### TEXTO EXTRAÍDO
══════

El señor de las moscas es Beelzebú, un nombre del diablo en la Biblia.
MARTES AUTOR José de Segovia Barrón 21 DE NOVIEMBRE DE 2011 23:00 h

Cien años después del nacimiento del autor de El señor de las moscas, William Golding (1911-1993), sus obras todavía nos enfrentan a la oscuridad del corazón humano. Al Premio Nobel de Literatura de 1983, le rechazaron su libro veintiún editoriales, hasta que un valiente editor publicó su novela en 1954, que arremete contra el mito contemporáneo de la bondad innata del hombre.

El escritor de Cornualles escribe esta historia al volver de la segunda guerra mundial, donde participó en el desembarco de Normandía y la persecución, que llevó a la destrucción del acorazado Bismarck. Regresó entonces a su trabajo como maestro de escuela, cuando comenzó a escribir las notas del libro que llamó Extraños desde el interior. En él refleja sus experiencias en la guerra, pero también en el patio del colegio, por las que descubre que “el hombre produce mal, como la abeja miel”.

La historia nos coloca ante la famosa pregunta de qué haríamos si estuviéramos perdidos en una isla. Piensa para ello en un lugar idílico como las islas de coral, y unos personajes tan inocentes como un grupo de niños. El resultado no puede ser más devastador. Si nuestro mundo confía con el ilustrado Rousseau que el hombre nace naturalmente bueno, pero es la sociedad quien lo corrompe, la alegoría de Golding nos demuestra lo contrario. Es por eso que nadie quiso publicar su libro al principio. Les pareció terrible, aunque es tan real como la vida misma.

══════

### CONJUNTO DE MATERIAL

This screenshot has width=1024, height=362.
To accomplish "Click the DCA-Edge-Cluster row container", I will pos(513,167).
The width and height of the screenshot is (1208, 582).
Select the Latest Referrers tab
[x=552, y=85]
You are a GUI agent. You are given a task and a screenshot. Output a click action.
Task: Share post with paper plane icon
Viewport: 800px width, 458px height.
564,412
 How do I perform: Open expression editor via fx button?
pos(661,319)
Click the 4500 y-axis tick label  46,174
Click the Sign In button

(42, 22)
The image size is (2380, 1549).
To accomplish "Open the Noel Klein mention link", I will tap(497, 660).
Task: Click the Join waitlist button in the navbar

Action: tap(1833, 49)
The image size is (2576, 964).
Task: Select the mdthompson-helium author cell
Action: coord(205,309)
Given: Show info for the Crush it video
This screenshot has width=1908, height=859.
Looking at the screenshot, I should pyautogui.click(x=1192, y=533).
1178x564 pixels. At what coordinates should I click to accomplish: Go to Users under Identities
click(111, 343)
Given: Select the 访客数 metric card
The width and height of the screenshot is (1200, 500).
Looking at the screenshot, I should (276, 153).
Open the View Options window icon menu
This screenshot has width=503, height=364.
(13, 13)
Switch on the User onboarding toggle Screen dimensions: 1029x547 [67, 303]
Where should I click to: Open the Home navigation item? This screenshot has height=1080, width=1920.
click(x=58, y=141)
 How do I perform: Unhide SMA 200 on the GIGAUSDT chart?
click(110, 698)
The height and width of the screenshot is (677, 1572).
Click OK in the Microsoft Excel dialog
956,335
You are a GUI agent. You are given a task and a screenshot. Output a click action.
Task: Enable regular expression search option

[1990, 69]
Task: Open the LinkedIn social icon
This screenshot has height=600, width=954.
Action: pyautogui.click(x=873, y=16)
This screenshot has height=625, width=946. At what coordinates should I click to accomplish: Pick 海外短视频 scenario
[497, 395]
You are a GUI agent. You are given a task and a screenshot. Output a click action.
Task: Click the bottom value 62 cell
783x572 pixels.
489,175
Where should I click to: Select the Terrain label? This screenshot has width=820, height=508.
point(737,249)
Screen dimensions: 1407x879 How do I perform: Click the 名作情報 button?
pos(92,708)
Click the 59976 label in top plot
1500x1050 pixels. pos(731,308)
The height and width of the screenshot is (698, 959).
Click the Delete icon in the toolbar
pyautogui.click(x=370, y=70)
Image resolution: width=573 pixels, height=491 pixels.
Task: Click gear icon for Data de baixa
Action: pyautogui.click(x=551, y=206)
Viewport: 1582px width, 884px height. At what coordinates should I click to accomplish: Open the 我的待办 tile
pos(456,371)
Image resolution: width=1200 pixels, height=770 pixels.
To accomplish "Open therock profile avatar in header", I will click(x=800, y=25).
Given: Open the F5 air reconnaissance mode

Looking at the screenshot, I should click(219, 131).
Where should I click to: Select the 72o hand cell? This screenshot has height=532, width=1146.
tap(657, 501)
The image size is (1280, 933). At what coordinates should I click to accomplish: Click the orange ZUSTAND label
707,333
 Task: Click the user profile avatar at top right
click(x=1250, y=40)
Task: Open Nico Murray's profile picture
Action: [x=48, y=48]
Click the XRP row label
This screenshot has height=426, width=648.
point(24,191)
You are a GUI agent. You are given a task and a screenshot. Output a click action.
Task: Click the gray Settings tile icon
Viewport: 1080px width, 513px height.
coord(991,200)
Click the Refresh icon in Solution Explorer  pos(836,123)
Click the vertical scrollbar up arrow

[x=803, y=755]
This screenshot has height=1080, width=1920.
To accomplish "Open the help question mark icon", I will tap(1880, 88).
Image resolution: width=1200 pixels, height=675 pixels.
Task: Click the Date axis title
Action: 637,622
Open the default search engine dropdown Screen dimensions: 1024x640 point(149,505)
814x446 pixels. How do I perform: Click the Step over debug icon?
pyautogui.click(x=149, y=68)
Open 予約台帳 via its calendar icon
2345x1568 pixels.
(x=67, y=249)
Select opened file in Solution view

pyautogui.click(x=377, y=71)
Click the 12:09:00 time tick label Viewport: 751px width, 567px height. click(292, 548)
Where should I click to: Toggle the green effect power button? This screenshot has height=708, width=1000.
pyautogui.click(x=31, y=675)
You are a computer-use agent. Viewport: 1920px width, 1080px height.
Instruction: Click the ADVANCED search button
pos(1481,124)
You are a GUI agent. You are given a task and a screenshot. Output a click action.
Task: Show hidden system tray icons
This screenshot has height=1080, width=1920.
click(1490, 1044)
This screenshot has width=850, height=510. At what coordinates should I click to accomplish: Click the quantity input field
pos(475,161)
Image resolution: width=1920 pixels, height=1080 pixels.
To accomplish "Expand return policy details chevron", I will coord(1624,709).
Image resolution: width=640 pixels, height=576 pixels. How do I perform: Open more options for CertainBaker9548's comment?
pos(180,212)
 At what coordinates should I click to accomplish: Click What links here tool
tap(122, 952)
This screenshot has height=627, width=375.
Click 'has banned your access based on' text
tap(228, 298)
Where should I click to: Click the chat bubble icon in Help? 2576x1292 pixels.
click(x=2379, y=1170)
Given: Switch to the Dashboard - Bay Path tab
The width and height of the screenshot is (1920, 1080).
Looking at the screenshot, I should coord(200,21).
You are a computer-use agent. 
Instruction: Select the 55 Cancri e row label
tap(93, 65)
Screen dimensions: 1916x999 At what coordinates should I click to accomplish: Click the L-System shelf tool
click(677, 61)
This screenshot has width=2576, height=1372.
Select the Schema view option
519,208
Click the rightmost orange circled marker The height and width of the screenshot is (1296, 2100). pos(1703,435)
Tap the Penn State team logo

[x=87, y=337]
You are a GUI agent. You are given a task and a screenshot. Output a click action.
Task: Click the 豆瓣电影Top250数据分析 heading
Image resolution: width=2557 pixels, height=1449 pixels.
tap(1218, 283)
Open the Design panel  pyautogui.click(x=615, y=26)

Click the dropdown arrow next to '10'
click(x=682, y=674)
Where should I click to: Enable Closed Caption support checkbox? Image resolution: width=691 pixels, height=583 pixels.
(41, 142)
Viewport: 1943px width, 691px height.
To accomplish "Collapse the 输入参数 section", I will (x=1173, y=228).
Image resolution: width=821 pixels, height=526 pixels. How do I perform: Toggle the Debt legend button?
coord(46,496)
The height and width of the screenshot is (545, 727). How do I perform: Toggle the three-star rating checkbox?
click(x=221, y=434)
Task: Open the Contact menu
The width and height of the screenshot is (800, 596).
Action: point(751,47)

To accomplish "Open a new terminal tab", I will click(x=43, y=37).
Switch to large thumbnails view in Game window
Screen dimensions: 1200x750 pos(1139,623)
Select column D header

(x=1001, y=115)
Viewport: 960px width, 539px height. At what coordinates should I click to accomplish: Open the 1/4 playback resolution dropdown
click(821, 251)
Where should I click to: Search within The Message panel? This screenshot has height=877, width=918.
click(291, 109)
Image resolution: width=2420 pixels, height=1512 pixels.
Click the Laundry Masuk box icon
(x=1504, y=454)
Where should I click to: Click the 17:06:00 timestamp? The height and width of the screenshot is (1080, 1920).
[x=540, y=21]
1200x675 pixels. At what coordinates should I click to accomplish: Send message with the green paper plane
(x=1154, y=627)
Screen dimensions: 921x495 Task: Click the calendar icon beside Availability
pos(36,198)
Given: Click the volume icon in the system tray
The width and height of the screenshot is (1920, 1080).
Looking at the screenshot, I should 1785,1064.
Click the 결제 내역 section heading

══════

### QUÉ HACER
Retoma el texto sobre El señor de las moscas y continúalo a partir de su última oración.

### RESPUESTA AL PROBLEMA
PEQUEÑOS SALVAJES
Cuando leí El señor de las moscas en el colegio, me pareció que estaba contando mi vida entonces. Recuerdo la escuela como un lugar de enfrentamiento brutal entre chicos. Unos pugnan por dirigir la pandilla –Ralph y Jack en la novela–, pero la mayor parte hace cualquier cosa para ser aceptado por los demás. Como el personaje de Golding, Piggy (Cerdito), yo me sentía más inclinado a la actividad intelectual que al ejercicio físico, y aunque no tenía problema de sobrepeso, a los doce años también llevaba gafas. Como él, me debatía entre la protección del líder y el camino solitario de Simon –una figura casi crística–.

Si alguien piensa que el niño es puro e inocente, es que se ha olvidado de sus días de escuela. ¡Quién no se acuerda de la brutalidad de los chicos en un patio de colegio!, ¡o la presión por conformarse al grupo! Mi padre solía decir que las peores cosas las había aprendido en un centro religioso. ¿Está el problema, entonces, en la educación?, ¿o es el sistema el que corrompe al individuo?

Golding escoge por eso un entorno paradisiaco –como es la isla del Pacifico, donde se estrella el avión de los niños–, para mostrar nuestra relación con el mal. Si en el clásico de Ballantyne – La isla de coral (1857) –, tres jóvenes marineros salvan a una mujer de la barbarie de un nativo que estrella a su bebé, para ayudar luego a unos misioneros a que se conviertan los indígenas, Golding imagina a los chicos convertidos en salvajes, parodiando la novela colonial hasta en los nombres deJack y Ralph.

EL SEÑOR DE LAS MOSCASEN EL CINE
Peter Brook lleva El señor de las moscas al cine –en una versión que ha publicado ahora la Fnac de 1963– como un documental. La evidencia se la proporcionan en este caso un grupo de niños sin formación dramática, a los que pide que actúen sin inhibición alguna, soltándolos en una isla, al lado de Puerto Rico. Brook creía que no tardarían un fin de semana en comportarse como los niños del colegio de Salisbury, donde enseñaba Golding cuando escribió la obra: o sea, como auténticos salvajes.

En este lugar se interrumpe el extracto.